MTN has reported a big drop in earnings for the six months ended June 2016, which it says is primarily down to its operations in Nigeria.
The company has also shed customers in its South African operation, as it ‘continued to operate in a challenging environment’.
MTN said it has made strides towards resolving these challenges although many of these factors fall outside of its control.
On 10 June MTN Nigeria resolved its issues with the Federal Government of Nigeria (FGN) and agreed to pay the FGN a total cash amount of 330 billion Nigerian naira $1.671 billion, using the exchange rate prevailing at the time) over three years in a full and final settlement.
Apart from the Nigerian regulatory fine, MTN said that the depreciation of local currencies against the US dollar had a substantial impact on the Group’s results. This resulted in foreign exchange losses amounting to R3.606 billion during the period.
Financial results snapshot for the six months ended 30 June 2016:
– Group subscribers remained flat at 232.6 million from 31 December 2015
– Revenue increased by 14.0% to R78.88 billion
– Data revenue increased by 32.2% to R19.85 billion
– Voice traffic and data traffic increased by 7.9% and 135.3% respectively
– EBITDA decreased by 3.3% to R29.273 billion
– Headline loss per share of 271 cents
– Interim dividend of 250 cents per share
– Nigeria regulatory fine re-measurement impact of R10.5 billion
MTN South Africa reported a lower-than-expected performance, negatively impacted by network outages in some areas, competition and economic pressure impacting consumer spending.

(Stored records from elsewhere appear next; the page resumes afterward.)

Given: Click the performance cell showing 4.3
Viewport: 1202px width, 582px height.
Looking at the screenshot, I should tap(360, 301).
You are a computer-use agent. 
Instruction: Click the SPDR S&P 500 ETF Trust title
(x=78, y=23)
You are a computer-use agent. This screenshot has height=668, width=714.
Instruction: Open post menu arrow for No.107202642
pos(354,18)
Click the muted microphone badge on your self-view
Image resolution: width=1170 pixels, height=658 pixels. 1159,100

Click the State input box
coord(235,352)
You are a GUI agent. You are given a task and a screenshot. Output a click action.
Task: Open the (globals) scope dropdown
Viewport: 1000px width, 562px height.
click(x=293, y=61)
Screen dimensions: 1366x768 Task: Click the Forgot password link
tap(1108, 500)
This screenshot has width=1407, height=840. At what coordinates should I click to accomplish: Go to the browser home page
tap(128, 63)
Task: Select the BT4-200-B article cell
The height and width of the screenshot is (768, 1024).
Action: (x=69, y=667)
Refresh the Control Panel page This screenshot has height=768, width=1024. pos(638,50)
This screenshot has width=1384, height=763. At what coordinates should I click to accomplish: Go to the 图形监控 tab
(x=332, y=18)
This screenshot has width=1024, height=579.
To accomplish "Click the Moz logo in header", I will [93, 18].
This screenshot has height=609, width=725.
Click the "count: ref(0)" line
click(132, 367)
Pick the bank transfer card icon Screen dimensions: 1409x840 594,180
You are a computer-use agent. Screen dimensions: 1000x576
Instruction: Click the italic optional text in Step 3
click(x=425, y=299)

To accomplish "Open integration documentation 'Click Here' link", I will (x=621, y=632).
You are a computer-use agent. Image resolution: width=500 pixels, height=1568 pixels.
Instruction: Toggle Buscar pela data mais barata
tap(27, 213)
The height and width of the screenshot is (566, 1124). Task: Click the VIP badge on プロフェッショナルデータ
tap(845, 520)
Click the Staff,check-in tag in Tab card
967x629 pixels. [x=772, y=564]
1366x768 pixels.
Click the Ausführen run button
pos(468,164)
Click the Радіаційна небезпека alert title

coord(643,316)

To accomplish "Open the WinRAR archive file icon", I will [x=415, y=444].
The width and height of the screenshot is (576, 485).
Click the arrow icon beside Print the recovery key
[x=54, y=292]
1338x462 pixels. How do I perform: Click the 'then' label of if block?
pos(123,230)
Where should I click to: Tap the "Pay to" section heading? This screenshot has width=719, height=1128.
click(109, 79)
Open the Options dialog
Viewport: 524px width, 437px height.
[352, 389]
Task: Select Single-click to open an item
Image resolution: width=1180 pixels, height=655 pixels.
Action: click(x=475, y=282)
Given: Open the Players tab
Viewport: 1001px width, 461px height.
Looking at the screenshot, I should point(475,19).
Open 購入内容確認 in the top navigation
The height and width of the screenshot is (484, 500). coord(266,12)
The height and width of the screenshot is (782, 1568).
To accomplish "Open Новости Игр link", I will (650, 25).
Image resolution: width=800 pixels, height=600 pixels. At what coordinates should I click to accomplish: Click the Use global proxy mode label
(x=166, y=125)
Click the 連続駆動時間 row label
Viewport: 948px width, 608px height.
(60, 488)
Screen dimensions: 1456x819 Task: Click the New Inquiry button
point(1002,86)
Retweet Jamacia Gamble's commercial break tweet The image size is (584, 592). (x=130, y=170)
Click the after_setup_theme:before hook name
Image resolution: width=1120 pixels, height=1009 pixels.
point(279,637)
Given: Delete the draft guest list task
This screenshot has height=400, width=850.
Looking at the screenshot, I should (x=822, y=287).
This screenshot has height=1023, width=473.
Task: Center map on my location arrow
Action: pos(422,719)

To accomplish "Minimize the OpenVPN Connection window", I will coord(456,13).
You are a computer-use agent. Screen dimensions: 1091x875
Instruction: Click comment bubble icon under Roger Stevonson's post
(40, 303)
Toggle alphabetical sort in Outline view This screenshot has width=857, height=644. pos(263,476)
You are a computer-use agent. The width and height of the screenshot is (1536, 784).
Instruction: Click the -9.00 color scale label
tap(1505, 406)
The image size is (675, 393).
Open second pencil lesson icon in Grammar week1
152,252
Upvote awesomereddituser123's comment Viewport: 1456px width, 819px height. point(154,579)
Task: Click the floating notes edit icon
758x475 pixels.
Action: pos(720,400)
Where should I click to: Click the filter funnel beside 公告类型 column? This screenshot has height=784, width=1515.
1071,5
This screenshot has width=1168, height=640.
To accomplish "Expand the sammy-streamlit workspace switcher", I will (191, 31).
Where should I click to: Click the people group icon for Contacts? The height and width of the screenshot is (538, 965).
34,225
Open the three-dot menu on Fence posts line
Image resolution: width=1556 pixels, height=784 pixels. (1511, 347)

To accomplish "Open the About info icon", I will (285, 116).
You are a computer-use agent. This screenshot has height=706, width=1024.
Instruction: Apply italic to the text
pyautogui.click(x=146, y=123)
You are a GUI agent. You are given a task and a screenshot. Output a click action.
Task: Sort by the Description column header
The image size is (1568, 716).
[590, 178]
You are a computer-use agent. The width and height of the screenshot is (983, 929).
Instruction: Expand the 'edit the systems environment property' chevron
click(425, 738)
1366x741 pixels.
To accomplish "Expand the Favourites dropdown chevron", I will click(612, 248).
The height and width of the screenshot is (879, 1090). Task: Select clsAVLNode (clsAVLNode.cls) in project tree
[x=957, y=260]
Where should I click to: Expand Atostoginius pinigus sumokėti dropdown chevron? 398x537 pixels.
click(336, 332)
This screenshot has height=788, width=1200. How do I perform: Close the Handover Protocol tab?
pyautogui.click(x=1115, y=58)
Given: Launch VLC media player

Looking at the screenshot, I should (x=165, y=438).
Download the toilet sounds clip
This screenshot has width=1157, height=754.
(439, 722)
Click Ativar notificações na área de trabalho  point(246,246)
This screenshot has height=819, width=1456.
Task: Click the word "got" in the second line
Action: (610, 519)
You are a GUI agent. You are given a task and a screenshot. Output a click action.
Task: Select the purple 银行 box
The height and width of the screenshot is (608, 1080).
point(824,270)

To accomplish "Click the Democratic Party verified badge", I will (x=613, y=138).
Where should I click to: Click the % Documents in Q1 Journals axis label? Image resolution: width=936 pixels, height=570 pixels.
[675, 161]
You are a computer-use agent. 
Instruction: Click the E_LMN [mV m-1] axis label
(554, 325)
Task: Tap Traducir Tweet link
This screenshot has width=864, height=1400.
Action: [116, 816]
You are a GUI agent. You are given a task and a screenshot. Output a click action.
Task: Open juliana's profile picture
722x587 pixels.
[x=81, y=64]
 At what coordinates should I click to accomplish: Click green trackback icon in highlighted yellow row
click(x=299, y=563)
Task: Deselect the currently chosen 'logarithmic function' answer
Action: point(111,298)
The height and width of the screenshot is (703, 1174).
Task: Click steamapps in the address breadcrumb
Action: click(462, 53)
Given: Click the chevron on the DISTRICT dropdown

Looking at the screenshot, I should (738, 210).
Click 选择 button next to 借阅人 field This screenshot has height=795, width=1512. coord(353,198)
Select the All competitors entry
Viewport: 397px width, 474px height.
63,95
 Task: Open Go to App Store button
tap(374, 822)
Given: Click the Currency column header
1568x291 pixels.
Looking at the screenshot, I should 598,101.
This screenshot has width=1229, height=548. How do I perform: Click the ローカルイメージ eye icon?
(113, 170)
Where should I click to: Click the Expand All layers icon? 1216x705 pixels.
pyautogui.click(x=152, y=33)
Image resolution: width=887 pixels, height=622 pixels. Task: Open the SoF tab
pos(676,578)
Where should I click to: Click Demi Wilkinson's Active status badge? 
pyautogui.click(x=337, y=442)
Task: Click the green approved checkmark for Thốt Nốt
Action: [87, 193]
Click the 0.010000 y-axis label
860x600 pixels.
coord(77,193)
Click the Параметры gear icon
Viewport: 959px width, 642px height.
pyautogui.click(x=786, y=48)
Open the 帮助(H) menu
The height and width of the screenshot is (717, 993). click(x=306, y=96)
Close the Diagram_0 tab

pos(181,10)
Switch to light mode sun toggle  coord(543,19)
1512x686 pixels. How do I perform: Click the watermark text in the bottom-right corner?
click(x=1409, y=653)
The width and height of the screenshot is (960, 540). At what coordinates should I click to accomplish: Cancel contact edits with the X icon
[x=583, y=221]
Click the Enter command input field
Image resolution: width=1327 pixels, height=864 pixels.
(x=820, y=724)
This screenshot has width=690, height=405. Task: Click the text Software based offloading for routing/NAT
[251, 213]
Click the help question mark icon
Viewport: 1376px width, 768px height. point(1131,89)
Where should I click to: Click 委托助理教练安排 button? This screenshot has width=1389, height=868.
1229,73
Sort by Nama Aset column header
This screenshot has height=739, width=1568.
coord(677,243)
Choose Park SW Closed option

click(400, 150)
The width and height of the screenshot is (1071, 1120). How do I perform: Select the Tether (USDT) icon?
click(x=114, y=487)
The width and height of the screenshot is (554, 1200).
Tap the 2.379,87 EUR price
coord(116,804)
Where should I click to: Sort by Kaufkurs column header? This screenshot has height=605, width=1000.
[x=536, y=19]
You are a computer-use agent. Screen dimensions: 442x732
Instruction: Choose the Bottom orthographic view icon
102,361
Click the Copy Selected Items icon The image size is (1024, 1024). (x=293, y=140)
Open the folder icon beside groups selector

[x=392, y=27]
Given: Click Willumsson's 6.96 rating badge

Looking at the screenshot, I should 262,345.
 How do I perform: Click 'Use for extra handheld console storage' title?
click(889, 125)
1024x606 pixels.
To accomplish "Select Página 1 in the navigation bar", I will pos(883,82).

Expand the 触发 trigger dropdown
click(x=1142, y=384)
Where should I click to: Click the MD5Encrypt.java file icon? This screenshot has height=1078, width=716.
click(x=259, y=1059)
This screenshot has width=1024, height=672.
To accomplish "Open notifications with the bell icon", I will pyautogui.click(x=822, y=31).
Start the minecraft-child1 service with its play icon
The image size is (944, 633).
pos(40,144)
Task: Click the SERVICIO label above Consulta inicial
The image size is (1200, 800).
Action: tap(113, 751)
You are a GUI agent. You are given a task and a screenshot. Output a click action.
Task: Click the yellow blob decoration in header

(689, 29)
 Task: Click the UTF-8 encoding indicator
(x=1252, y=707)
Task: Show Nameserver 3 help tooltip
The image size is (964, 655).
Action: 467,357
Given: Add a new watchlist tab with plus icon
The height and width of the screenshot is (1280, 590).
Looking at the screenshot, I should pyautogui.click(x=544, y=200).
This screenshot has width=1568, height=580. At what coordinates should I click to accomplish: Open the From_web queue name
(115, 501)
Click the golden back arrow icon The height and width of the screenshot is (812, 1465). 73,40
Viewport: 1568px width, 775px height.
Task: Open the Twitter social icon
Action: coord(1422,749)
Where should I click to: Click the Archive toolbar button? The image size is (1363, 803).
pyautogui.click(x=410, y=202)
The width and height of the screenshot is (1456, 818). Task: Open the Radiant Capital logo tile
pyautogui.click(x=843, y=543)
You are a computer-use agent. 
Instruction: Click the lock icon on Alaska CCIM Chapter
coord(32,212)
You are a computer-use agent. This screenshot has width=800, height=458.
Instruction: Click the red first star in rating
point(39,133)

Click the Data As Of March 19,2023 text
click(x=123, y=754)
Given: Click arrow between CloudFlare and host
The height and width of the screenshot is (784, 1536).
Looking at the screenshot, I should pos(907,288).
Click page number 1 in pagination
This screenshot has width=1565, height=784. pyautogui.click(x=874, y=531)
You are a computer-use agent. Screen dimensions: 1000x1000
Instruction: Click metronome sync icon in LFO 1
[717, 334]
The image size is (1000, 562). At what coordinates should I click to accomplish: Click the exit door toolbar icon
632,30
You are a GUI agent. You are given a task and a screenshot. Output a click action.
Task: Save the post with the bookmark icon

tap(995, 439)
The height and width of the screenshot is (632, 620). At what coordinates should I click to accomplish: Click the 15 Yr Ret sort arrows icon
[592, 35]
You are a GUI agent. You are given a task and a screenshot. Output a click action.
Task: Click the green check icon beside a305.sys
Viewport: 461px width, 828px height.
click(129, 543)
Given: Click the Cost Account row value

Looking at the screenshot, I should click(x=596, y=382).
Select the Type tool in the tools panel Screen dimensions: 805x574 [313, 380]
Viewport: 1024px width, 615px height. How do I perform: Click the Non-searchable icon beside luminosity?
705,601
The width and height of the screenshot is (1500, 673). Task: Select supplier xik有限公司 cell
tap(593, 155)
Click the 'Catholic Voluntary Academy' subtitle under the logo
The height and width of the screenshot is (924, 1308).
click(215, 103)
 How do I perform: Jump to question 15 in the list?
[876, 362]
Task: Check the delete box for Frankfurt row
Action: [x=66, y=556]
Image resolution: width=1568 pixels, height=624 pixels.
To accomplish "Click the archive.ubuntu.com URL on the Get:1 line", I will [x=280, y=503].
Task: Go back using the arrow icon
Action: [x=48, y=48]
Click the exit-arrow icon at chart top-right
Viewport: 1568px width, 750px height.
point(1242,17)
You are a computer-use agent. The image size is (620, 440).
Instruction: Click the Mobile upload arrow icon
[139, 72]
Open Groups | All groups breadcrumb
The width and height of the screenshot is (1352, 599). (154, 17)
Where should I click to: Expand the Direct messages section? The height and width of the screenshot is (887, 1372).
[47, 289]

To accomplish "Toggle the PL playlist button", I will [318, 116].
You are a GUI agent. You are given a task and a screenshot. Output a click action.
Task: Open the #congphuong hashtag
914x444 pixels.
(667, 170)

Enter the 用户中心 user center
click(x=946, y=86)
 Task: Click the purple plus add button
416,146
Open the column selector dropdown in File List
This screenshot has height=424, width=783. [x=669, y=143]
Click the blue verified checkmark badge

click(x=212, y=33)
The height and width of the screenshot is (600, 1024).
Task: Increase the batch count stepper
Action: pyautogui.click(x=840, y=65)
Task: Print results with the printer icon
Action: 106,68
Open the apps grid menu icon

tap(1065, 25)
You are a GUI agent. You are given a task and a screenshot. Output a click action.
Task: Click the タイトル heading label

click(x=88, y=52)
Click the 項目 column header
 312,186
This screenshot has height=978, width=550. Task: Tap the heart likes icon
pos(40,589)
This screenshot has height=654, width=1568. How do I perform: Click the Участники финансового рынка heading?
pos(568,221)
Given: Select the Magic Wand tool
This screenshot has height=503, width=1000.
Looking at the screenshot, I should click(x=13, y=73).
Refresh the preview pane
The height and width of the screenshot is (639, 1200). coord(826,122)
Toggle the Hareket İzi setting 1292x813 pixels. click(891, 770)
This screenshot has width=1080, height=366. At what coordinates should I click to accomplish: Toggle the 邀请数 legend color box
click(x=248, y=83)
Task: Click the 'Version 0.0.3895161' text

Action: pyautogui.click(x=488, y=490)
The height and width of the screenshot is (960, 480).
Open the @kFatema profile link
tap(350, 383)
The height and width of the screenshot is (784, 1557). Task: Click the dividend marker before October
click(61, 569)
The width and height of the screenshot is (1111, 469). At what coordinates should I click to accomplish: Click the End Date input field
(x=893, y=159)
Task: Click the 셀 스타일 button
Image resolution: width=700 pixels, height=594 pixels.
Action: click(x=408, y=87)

The result was supported by good growth in data usage benefiting from aggressive smartphone device sales and continued efforts to improve 3G and LTE network quality.
The operation’s subscriber base declined 2.6% to 29.8 million. The pre-paid and post-paid segments declined by 2.7% to 24.7 million and 2.1% to 5.1 million, respectively, MTN said.
Total revenue increased by 5.1% to R19.84 billion mainly as a result of higher data and device revenue growth. This was partly offset by a 6.1% decline in outgoing voice revenue.
Service revenue, which excludes device revenue, remained relatively flat. Data revenue increased by 19.2%, contributing 34.1% to total revenue.
The number of smartphones on the network increased by 18.4% to 9.3 million while megabytes per user increased 53.8% for the period.
Capex for the six months amounted to R4.77 billion with the rollout of 369 co-located 3G sites and 284 LTE sites.
The operation continued to improve quality and capacity of the network in key cities to cater for increased data traffic. In addition, 175 sites were connected to fibre.
“Fibre to the home connections remain a priority with approximately 10,000 homes passed, of which 40% were rolled out during the period,” MTN said.